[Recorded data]
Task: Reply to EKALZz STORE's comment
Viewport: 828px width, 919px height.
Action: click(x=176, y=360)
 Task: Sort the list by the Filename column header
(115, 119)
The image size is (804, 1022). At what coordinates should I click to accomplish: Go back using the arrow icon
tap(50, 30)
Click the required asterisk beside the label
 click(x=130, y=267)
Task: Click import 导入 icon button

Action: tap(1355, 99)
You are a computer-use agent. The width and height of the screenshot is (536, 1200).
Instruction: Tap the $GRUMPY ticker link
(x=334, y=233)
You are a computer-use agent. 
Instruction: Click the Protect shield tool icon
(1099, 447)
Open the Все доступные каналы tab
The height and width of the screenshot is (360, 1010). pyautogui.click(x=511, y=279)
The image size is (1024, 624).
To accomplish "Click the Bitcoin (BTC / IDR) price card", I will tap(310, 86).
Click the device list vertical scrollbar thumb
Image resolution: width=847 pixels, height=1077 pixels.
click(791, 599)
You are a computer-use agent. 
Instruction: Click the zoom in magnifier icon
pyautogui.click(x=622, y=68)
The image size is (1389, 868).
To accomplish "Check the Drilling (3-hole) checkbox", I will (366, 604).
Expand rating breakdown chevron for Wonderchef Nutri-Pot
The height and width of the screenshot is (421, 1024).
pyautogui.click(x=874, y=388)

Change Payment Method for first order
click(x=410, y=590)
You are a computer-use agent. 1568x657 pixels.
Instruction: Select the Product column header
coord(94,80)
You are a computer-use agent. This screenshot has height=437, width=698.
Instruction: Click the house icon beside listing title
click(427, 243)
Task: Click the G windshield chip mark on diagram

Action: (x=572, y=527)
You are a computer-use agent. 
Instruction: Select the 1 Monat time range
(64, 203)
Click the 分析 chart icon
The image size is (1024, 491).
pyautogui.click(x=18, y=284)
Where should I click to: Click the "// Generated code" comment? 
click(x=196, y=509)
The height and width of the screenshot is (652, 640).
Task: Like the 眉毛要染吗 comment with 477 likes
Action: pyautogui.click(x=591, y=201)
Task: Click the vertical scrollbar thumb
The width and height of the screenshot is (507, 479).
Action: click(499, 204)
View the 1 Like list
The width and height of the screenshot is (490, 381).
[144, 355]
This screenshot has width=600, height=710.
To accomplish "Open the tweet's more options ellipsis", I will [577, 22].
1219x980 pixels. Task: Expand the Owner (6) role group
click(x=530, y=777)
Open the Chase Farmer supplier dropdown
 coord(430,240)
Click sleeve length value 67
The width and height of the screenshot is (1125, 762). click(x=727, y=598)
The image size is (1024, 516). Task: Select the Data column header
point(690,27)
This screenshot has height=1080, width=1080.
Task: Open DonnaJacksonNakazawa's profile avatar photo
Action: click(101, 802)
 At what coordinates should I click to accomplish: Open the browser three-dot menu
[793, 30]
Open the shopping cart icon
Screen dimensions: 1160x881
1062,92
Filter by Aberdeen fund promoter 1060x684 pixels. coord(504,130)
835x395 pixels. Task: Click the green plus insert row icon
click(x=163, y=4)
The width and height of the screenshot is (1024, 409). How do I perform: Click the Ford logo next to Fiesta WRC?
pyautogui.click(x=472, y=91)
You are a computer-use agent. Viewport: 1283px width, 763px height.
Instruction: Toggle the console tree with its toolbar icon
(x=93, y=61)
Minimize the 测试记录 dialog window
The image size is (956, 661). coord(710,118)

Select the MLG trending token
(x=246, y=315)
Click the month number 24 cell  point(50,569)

__What is expected__:
Copy out the lines above word for word, starting at the line containing "Change Payment Method for first order" and ending at the line containing "coord(94,80)".

__Problem solution__:
Change Payment Method for first order
click(x=410, y=590)
You are a computer-use agent. 1568x657 pixels.
Instruction: Select the Product column header
coord(94,80)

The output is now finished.